What value should the loss of DiffusionPrior go down to? #78

Closed chinoll closed 2 years ago

chinoll commented 2 years ago

When I train DiffusionPrior, the loss decreases to 0.37 and then stops decreasing. In which range will the loss satisfy the requirement?

nousr commented 2 years ago

I can't speak to any specific value of loss that would "satisfy the requirement", but I can say that I've seen values around ~0.15 after many hours of training with L2 loss

rom1504 commented 2 years ago

https://wandb.ai/laion/diffusion-prior/runs/1blxu24j?workspace=user-rom1504 this is a run with the latest version of the code Trained for 500M samples Validation loss reaching about 0.3 Train loss 0.17

However you should probably check the other metrics rather than the loss (like cos similarity between text and predicted image, reaching 0.26 here)

We don't know yet what's the best metric to evaluate on. Best ideas are retrieval metric and clip guided generation for now (check #29 to know more)

lucidrains commented 2 years ago

@nousr the current diffusion prior training runs, are they with text encoding + mask or without?

nousr commented 2 years ago

@nousr the current diffusion prior training runs, are they with text encoding + mask or without?
==========
**PROBLEM DESCRIPTION:** Copy the part of the thread about DiffusionPrior training loss from "What value should" to "satisfy the requirement?". The material that comes after this thread is separate from it.

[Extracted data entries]
==========
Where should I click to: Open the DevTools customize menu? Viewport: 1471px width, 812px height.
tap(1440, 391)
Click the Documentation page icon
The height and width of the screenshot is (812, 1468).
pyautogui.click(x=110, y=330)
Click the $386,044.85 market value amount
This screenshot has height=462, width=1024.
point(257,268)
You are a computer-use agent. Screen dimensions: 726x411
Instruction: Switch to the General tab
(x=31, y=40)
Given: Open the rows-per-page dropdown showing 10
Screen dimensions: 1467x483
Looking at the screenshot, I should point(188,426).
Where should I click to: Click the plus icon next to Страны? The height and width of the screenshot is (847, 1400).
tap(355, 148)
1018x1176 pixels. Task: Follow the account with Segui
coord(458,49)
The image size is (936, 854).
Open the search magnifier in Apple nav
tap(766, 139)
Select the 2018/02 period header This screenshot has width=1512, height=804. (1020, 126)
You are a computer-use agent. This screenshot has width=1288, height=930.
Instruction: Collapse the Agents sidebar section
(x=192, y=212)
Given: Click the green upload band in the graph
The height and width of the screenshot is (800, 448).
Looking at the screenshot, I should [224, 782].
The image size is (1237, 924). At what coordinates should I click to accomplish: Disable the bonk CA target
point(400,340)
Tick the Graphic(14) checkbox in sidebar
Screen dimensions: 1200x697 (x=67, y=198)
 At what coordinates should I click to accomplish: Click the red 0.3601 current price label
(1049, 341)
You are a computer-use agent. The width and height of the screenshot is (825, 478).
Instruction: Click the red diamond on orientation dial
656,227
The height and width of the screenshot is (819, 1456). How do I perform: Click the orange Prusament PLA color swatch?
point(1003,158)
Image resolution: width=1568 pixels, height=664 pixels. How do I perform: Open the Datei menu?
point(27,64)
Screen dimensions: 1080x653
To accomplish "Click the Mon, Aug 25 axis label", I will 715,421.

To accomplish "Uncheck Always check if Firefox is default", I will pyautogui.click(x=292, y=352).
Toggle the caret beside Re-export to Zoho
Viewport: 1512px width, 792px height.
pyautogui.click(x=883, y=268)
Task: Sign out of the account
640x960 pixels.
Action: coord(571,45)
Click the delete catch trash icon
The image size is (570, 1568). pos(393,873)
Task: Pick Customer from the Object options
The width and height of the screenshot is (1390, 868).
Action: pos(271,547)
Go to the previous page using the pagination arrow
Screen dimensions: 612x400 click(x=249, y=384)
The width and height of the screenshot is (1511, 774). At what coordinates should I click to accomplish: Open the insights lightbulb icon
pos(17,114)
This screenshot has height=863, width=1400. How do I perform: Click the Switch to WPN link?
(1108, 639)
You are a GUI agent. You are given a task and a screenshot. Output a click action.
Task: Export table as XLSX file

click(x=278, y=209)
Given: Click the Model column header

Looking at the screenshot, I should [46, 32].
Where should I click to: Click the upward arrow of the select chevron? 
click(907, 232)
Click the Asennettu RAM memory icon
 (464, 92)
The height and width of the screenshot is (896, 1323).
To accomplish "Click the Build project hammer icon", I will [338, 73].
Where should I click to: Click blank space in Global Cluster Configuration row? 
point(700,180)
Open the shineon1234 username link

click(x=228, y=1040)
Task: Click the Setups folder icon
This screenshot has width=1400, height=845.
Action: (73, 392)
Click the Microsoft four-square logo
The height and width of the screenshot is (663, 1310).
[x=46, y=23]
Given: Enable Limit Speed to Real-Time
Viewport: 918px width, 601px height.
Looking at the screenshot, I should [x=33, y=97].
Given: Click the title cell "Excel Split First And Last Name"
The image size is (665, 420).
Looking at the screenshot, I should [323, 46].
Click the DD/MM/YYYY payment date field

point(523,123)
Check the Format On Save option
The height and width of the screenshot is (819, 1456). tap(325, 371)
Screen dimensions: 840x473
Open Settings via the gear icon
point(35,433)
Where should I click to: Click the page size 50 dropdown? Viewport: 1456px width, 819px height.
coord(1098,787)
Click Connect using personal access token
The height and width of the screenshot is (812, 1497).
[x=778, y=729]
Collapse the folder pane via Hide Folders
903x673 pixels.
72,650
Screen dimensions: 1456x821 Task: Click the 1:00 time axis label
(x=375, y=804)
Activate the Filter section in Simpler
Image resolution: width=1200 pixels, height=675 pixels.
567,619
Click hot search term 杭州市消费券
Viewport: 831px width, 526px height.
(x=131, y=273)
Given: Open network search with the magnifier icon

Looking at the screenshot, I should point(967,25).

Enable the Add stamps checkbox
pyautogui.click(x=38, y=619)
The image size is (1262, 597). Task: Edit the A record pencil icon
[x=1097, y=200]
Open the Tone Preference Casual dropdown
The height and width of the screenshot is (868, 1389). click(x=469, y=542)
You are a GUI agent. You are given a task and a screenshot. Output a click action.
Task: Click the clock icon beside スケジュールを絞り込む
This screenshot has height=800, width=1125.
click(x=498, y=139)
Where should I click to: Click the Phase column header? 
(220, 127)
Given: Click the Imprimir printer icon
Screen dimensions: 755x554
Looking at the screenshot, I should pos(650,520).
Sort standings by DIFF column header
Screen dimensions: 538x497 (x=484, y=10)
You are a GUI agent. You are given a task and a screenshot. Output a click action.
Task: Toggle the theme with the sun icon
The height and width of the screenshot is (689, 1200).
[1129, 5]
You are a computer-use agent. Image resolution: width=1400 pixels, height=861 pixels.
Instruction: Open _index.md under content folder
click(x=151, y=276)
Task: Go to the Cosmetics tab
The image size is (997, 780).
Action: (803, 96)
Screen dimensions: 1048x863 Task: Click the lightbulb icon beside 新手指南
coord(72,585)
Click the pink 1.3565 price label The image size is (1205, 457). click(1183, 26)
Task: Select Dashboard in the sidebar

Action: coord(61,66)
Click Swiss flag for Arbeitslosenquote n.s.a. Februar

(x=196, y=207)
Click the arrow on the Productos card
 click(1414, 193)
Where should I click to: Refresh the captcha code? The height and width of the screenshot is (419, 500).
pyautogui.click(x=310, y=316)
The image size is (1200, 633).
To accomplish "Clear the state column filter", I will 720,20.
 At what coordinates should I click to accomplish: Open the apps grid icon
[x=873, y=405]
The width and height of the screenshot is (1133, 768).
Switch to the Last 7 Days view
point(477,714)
==========
**CORRECT RESULT:**
What value should the loss of DiffusionPrior go down to? #78

Closed chinoll closed 2 years ago

chinoll commented 2 years ago

When I train DiffusionPrior, the loss decreases to 0.37 and then stops decreasing. In which range will the loss satisfy the requirement?